Compute the first partial derivatives of the following functions.$$f(x, y)=\ln \left(1+e^{-x y}\right)$$

Answer

**step1 Calculate the partial derivative with respect to x**

To find the partial derivative of $$f(x, y)$$ with respect to $$x$$, we treat $$y$$ as a constant. We use the chain rule, which states that if $$f(x) = \ln(g(x))$$, then $$f'(x) = \frac{1}{g(x)} \cdot g'(x)$$. In our case, $$g(x) = 1+e^{-xy}$$. First, we differentiate the outer function (natural logarithm) and then multiply by the derivative of the inner function ($$1+e^{-xy}$$) with respect to $$x$$. When differentiating $$e^{-xy}$$ with respect to $$x$$, we treat $$y$$ as a constant and use the chain rule again: the derivative of $$e^{h(x)}$$ is $$e^{h(x)} \cdot h'(x)$$, where $$h(x) = -xy$$. The derivative of $$-xy$$ with respect to $$x$$ is $$-y$$. Therefore, the derivative of $$e^{-xy}$$ with respect to $$x$$ is $$-ye^{-xy}$$. The derivative of the constant 1 is 0.

$$ \frac{\partial f}{\partial x} = \frac{1}{1+e^{-xy}} \cdot \frac{\partial}{\partial x}(1+e^{-xy}) $$
$$ \frac{\partial f}{\partial x} = \frac{1}{1+e^{-xy}} \cdot (0 + e^{-xy} \cdot \frac{\partial}{\partial x}(-xy)) $$
$$ \frac{\partial f}{\partial x} = \frac{1}{1+e^{-xy}} \cdot (e^{-xy} \cdot (-y)) $$
$$ \frac{\partial f}{\partial x} = \frac{-ye^{-xy}}{1+e^{-xy}} $$

**step2 Calculate the partial derivative with respect to y**

To find the partial derivative of $$f(x, y)$$ with respect to $$y$$, we treat $$x$$ as a constant. Similar to the previous step, we apply the chain rule. We differentiate the outer function (natural logarithm) and then multiply by the derivative of the inner function ($$1+e^{-xy}$$) with respect to $$y$$. When differentiating $$e^{-xy}$$ with respect to $$y$$, we treat $$x$$ as a constant and use the chain rule again: the derivative of $$e^{h(y)}$$ is $$e^{h(y)} \cdot h'(y)$$, where $$h(y) = -xy$$. The derivative of $$-xy$$ with respect to $$y$$ is $$-x$$. Therefore, the derivative of $$e^{-xy}$$ with respect to $$y$$ is $$-xe^{-xy}$$. The derivative of the constant 1 is 0.

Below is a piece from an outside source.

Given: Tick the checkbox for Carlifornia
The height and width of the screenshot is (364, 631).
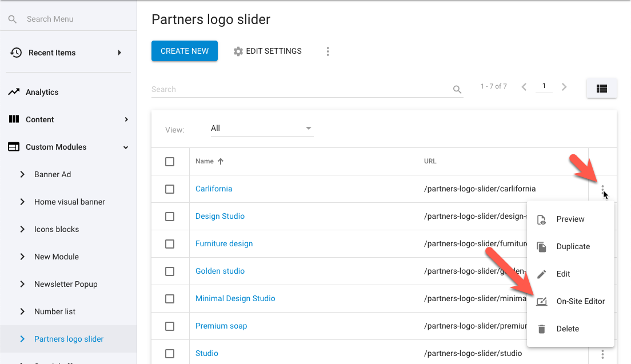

$$ \frac{\partial f}{\partial y} = \frac{1}{1+e^{-xy}} \cdot \frac{\partial}{\partial y}(1+e^{-xy}) $$
$$ \frac{\partial f}{\partial y} = \frac{1}{1+e^{-xy}} \cdot (0 + e^{-xy} \cdot \frac{\partial}{\partial y}(-xy)) $$
$$ \frac{\partial f}{\partial y} = \frac{1}{1+e^{-xy}} \cdot (e^{-xy} \cdot (-x)) $$
$$ \frac{\partial f}{\partial y} = \frac{-xe^{-xy}}{1+e^{-xy}} $$

Alternative answer

Answer:
$$\frac{\partial f}{\partial x} = \frac{-y e^{-xy}}{1+e^{-xy}}$$
$$\frac{\partial f}{\partial y} = \frac{-x e^{-xy}}{1+e^{-xy}}$$ Explain
This is a question about <partial derivatives and the chain rule>. The solving step is:

Hey everyone! This problem looks a little fancy, but it's super fun once you get the hang of it! We need to find out how our function $f(x, y)$ changes when we only change $x$ (keeping $y$ steady) and then how it changes when we only change $y$ (keeping $x$ steady). This is called finding "partial derivatives." Think of it like a detective trying to figure out which suspect caused a change!

Our function is $f(x, y)=\ln \left(1+e^{-x y}\right)$. It's like a set of Russian nesting dolls or an onion, with layers inside layers!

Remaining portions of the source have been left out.